Sanne Grinovero Sorry, the link to the Elasticsearch issue was wrong; the correct link is https://github.com/elastic/elasticsearch/issues/25951 > If we're talking about the timeout option which the end user can set in its own application, then I'm not sure I'd classify this as a bug? In the "standard" case it's indeed what we want, but not when mass indexing. When we're mass indexing, each work will take quite some time before it can even be sent to the Elasticsearch server because we pile up requests in a queue. This delay before we send the request is a delay we expect, a delay we can't estimate, and more importantly a delay that doesn't affect the total mass indexing execution time. So taking this delay into consideration in the timeout is not a good idea. > Some systems set a timeout because they have to provide a reply within some t. After t they have to return with a failure and it's not really relevant what happened: the point is that it could not be performed in that time limit. Well that's the point in general, but not always. Timeouts can be used for two reasons:
- because after the timeout, it's simply too late, the client will abort anyway and executing the work won't achieve anything.
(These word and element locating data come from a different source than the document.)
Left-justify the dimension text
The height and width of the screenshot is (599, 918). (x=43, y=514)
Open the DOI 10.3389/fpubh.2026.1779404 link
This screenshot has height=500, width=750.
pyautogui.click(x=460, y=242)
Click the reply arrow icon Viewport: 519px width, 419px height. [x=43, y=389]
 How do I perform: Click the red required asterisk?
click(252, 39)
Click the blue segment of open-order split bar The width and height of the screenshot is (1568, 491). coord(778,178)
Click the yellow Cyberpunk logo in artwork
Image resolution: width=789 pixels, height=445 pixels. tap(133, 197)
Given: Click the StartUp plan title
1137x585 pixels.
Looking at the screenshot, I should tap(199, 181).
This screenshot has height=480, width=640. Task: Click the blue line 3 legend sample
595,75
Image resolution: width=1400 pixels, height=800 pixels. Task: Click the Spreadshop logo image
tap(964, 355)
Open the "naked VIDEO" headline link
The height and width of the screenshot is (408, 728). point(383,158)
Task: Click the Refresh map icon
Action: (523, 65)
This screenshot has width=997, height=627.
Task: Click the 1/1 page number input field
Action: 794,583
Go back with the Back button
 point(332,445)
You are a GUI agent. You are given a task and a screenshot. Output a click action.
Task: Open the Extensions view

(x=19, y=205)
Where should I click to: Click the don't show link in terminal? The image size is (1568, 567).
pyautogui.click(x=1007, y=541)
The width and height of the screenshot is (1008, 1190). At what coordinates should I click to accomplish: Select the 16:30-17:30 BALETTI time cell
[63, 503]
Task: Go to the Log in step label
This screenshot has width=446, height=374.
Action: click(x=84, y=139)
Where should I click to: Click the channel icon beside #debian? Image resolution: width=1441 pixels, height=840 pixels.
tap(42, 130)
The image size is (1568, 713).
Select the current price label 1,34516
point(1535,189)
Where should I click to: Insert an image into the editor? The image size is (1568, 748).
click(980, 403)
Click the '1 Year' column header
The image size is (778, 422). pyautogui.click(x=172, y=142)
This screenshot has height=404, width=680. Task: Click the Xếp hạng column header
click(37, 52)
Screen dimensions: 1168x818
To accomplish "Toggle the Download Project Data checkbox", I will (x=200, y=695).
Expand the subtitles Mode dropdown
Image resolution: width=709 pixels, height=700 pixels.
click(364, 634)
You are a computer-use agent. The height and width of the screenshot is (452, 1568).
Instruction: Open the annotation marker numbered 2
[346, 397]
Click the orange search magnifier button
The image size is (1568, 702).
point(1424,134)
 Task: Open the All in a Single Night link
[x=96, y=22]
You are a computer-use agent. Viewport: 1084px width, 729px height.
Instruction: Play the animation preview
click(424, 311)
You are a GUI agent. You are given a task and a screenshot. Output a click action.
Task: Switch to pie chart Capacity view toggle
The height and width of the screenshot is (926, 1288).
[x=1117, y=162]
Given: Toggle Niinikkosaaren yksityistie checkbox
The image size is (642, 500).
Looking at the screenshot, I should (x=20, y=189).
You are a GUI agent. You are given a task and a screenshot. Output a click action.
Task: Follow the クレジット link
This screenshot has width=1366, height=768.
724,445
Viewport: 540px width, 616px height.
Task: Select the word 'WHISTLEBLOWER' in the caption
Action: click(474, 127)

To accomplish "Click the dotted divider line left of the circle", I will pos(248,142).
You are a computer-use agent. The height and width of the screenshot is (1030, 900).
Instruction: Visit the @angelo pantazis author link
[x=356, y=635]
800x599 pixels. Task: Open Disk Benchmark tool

- OR because after the timeout, we can reasonably assume that something went wrong and the work will never terminate.
When mass indexing, we won't abort just because there's a 10 second delay before a given work finishes, especially not if this delay was caused by the work waiting in a client-side queue. Note that I'm not saying we should change the way timeouts work for every situation, just that they should be made more flexible. > Often in such cases it's also useful to cancel any further pending work to save resources from being utilized for a task which is no longer being requested. Yeah, I tried to implement it in
HSEARCH-2764 Pull Request Sent , but unfortunately the Elasticsearch Rest client doesn't provide APIs to cancel requests. I suppose I'll have to send them a PR someday. |